#### ENTRIES:
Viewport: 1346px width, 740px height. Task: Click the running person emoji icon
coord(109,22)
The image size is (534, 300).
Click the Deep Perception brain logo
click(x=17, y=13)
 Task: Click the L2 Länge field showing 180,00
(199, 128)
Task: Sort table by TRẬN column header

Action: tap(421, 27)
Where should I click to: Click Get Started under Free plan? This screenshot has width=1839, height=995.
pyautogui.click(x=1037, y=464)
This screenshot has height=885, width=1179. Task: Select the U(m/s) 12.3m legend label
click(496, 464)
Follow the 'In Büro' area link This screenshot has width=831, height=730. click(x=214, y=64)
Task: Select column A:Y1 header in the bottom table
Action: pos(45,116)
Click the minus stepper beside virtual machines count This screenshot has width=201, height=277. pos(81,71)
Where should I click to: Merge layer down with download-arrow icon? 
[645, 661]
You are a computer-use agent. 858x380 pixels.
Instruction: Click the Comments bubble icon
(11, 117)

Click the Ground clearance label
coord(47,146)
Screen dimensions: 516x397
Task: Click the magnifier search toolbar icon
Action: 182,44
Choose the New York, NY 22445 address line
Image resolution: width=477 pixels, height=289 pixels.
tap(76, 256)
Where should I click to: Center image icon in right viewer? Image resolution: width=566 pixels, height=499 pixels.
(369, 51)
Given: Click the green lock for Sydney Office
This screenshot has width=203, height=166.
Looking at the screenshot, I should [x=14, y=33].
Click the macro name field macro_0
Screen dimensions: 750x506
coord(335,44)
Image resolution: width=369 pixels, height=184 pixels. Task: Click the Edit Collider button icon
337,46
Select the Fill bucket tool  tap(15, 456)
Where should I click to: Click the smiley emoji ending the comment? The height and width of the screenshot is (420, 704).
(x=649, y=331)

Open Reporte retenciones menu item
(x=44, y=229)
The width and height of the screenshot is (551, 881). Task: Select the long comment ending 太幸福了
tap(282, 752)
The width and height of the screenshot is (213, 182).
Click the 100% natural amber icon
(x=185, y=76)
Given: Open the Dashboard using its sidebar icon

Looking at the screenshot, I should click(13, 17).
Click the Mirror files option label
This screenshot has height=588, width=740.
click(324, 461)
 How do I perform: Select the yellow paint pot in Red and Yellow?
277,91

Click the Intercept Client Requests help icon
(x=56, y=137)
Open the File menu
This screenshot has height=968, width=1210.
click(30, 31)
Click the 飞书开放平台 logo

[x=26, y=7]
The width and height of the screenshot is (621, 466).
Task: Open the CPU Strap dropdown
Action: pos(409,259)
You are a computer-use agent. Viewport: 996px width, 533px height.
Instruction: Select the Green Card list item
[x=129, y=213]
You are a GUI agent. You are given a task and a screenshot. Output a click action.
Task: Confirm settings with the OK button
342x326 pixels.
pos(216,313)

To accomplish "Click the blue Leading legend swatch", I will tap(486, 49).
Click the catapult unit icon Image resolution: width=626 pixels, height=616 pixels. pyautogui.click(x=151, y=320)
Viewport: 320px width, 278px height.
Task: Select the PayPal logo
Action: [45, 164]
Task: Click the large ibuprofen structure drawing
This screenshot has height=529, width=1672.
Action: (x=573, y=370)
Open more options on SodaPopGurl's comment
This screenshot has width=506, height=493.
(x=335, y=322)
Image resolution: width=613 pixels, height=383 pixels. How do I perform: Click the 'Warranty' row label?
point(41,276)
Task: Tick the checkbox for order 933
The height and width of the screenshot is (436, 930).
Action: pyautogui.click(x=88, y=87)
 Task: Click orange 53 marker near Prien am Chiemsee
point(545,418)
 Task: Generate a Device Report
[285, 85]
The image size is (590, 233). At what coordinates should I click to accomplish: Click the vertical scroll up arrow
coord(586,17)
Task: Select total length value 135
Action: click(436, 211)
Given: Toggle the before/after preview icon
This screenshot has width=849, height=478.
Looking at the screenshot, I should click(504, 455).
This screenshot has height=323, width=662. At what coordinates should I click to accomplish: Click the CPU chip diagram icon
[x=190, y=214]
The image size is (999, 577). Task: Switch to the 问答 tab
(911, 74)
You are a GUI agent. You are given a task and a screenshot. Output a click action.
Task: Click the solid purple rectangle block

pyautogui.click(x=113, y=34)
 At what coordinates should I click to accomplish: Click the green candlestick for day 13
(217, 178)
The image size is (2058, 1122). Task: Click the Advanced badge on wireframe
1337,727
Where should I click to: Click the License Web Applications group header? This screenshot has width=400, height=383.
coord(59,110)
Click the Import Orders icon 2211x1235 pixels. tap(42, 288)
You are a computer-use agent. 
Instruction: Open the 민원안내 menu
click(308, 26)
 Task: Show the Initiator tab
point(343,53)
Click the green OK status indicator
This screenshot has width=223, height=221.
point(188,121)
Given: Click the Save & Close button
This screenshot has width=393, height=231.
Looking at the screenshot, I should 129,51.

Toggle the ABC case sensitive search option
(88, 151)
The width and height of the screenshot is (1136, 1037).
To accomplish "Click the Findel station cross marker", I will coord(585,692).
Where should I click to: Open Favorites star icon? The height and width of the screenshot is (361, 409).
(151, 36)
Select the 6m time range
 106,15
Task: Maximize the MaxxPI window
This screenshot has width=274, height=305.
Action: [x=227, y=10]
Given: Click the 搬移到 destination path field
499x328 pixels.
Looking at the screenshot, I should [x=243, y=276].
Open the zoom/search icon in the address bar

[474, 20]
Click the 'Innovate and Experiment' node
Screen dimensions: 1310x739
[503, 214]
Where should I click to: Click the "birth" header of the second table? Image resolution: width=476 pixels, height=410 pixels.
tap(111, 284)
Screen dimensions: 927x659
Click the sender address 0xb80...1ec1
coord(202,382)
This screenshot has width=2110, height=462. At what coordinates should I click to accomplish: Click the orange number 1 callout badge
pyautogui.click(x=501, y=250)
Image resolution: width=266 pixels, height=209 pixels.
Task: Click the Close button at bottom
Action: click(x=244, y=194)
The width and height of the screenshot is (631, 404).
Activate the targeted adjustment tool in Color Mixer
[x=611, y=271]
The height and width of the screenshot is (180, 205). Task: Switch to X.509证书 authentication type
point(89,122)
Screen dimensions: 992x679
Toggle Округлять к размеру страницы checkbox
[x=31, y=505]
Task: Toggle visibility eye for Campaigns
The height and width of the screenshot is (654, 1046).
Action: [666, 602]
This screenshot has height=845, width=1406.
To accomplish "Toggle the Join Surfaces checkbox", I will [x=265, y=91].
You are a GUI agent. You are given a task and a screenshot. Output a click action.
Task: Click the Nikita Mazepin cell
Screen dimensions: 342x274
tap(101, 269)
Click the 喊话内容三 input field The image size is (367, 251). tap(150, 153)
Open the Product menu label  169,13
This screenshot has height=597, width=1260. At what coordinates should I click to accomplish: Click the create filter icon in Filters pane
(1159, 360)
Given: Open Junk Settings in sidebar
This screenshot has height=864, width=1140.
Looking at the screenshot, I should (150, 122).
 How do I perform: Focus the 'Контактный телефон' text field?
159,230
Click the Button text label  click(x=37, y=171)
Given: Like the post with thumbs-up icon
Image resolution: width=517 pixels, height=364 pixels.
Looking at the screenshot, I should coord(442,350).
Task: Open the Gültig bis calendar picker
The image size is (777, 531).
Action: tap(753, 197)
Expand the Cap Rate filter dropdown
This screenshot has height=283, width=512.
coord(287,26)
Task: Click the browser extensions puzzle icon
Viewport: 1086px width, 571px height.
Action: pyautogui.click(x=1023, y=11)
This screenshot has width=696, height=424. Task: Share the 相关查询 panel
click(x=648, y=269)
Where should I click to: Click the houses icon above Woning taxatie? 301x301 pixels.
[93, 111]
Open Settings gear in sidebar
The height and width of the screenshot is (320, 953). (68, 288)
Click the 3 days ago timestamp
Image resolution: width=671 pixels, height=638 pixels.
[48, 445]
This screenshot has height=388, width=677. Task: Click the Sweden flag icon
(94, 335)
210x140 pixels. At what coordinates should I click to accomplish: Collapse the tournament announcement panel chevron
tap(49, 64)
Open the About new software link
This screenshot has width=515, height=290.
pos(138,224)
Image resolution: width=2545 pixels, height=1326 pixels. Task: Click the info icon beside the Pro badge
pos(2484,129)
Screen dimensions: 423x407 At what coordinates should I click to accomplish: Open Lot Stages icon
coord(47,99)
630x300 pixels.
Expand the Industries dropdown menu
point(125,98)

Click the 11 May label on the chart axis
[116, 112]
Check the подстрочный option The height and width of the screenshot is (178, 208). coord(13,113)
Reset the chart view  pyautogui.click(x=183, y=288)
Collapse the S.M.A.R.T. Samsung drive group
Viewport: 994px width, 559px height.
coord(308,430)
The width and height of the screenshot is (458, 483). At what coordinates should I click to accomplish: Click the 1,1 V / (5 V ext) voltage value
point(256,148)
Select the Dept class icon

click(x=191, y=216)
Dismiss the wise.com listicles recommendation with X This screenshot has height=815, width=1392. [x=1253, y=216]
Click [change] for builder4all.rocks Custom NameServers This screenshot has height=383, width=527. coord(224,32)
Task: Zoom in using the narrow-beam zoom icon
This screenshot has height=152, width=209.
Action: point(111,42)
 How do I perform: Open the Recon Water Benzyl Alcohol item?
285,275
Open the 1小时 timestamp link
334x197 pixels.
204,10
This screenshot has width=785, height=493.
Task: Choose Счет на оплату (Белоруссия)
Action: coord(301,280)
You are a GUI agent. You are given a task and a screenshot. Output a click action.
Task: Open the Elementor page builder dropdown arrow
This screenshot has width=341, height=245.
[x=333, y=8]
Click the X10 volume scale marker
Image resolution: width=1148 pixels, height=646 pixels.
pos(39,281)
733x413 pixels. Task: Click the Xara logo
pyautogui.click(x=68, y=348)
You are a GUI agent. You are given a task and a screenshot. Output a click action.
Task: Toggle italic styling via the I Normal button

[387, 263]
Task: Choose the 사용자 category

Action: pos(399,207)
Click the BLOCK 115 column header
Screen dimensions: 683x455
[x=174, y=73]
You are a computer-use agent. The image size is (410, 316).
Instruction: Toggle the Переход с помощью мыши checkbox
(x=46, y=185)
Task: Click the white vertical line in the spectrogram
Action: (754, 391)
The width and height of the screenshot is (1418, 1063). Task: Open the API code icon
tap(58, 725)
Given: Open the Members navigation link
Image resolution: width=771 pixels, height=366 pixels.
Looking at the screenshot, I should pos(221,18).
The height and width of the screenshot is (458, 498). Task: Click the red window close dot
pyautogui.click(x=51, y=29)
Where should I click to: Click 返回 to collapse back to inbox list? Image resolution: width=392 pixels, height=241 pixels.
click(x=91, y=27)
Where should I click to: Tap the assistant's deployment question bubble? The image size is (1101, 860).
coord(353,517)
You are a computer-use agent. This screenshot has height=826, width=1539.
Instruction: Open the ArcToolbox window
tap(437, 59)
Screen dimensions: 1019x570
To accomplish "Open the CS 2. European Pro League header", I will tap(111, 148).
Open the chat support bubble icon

#### WORK REQUIRED:
Rewrite the entries above, from the line containing "The image size is (2058, 1122)." through the line containing "point(343,53)", inclusive, reproducing every line in full. Shift each coordinate value by adding 76 to it.

#### THE ANSWER:
The image size is (2058, 1122). Task: Click the Advanced badge on wireframe
1413,803
Where should I click to: Click the License Web Applications group header? This screenshot has width=400, height=383.
coord(135,186)
Click the Import Orders icon 2211x1235 pixels. tap(118, 364)
You are a computer-use agent. 
Instruction: Open the 민원안내 menu
click(384, 102)
 Task: Show the Initiator tab
point(419,129)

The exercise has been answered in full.